• Task requirements
Nothing but the line with "Instruction: Click the 600.0 y-axis label" and the lines after it, through the end of the records below, is to be repeated, exactly as it is.

———

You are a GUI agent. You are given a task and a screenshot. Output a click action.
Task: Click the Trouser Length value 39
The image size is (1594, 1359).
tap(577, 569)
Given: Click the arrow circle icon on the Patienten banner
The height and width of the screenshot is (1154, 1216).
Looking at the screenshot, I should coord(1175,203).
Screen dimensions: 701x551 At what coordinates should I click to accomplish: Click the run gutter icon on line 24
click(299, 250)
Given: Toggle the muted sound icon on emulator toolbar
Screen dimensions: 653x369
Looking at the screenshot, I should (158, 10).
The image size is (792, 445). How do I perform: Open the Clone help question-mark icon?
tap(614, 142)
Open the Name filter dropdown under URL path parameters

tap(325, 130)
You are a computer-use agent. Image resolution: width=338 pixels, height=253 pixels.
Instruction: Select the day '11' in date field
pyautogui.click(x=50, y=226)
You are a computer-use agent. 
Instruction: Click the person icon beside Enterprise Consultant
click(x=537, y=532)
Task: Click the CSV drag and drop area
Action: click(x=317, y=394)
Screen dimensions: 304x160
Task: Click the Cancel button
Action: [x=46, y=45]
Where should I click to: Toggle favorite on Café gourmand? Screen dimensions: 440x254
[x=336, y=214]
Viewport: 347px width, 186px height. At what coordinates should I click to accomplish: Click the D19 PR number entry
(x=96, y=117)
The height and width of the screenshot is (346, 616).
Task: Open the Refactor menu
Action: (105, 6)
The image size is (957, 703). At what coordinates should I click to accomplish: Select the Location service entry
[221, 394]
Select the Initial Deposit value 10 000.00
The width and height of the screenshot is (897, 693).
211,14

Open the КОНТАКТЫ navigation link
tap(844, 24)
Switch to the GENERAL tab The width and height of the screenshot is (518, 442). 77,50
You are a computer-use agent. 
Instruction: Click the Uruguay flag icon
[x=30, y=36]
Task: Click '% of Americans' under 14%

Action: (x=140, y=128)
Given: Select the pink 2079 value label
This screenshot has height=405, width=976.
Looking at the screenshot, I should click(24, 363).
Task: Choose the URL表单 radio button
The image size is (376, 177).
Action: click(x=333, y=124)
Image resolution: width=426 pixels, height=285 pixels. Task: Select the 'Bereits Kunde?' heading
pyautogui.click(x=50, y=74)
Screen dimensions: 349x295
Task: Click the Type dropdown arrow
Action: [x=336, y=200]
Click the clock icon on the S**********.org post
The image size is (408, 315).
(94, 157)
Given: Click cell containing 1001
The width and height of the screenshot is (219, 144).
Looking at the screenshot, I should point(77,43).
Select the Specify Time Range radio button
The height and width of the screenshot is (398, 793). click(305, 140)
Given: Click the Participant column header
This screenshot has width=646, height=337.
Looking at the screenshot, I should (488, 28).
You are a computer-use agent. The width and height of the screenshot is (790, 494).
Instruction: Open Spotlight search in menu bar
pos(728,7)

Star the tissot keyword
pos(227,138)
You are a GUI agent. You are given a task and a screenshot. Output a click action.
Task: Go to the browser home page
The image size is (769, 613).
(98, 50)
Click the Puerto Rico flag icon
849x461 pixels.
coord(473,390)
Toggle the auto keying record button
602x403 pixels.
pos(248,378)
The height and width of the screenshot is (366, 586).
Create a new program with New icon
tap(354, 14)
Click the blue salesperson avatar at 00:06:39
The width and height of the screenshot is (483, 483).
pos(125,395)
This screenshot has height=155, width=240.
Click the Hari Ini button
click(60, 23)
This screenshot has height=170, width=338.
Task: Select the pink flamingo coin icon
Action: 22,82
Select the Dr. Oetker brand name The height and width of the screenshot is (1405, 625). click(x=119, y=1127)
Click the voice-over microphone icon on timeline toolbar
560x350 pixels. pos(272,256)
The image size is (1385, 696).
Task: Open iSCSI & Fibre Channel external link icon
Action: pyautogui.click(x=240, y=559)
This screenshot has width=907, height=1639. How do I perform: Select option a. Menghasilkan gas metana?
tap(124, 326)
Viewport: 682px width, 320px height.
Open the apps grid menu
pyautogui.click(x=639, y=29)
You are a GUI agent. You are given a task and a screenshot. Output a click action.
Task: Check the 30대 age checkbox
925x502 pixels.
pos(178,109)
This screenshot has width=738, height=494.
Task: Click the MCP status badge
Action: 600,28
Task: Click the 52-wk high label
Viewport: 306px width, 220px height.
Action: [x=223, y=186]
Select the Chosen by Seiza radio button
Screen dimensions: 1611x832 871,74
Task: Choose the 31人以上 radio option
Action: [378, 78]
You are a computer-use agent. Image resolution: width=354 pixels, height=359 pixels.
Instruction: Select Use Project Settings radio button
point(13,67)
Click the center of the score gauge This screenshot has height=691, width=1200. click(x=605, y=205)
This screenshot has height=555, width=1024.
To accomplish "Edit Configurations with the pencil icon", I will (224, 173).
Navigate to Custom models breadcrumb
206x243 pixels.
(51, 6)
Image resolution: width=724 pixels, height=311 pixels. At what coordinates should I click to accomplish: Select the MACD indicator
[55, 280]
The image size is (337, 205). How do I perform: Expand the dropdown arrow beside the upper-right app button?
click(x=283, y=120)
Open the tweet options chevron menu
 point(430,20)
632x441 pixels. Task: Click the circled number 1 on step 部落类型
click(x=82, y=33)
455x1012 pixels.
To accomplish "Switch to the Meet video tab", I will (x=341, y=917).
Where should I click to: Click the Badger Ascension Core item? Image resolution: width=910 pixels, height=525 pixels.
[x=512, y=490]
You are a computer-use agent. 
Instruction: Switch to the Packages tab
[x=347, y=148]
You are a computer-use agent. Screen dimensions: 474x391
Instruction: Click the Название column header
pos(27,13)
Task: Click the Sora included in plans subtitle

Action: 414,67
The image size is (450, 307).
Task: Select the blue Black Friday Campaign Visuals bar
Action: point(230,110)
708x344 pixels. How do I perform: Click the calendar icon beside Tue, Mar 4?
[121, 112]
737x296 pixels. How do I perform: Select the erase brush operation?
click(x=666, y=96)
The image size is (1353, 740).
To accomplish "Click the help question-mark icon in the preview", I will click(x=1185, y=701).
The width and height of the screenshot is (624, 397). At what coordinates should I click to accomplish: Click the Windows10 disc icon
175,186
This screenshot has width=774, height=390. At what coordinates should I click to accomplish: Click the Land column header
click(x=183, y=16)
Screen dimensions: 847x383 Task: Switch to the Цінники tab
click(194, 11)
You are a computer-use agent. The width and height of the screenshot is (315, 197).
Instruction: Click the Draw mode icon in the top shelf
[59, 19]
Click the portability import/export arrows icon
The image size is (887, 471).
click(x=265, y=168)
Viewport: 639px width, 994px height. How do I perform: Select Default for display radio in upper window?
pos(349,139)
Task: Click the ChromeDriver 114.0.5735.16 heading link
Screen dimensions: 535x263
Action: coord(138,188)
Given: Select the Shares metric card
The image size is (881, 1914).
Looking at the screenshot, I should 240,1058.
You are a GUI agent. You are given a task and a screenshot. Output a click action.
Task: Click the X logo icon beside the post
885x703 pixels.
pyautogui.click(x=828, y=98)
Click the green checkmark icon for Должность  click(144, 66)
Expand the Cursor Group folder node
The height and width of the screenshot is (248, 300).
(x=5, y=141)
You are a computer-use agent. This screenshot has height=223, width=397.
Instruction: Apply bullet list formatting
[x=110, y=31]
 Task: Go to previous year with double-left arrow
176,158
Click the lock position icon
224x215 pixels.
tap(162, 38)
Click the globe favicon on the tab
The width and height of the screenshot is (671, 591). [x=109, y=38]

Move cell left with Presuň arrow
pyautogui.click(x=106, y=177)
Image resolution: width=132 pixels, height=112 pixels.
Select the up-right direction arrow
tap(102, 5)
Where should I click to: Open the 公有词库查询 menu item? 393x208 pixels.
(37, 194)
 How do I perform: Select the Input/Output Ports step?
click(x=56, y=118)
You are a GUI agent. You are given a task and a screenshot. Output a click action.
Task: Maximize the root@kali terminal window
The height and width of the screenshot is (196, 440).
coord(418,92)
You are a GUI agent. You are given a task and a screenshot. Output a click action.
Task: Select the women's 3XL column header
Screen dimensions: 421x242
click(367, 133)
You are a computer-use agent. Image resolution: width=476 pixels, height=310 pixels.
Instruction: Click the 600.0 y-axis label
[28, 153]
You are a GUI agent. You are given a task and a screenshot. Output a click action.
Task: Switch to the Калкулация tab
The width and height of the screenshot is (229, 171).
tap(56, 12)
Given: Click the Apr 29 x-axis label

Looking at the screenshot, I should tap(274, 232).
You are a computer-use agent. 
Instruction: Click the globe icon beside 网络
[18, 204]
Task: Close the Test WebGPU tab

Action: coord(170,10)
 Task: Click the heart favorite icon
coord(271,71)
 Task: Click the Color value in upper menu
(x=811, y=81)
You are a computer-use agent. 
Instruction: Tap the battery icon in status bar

———

• Finished exercise
Instruction: Click the 600.0 y-axis label
[28, 153]
You are a GUI agent. You are given a task and a screenshot. Output a click action.
Task: Switch to the Калкулация tab
The width and height of the screenshot is (229, 171).
tap(56, 12)
Given: Click the Apr 29 x-axis label

Looking at the screenshot, I should tap(274, 232).
You are a computer-use agent. 
Instruction: Click the globe icon beside 网络
[18, 204]
Task: Close the Test WebGPU tab

Action: coord(170,10)
 Task: Click the heart favorite icon
coord(271,71)
 Task: Click the Color value in upper menu
(x=811, y=81)
You are a computer-use agent. 
Instruction: Tap the battery icon in status bar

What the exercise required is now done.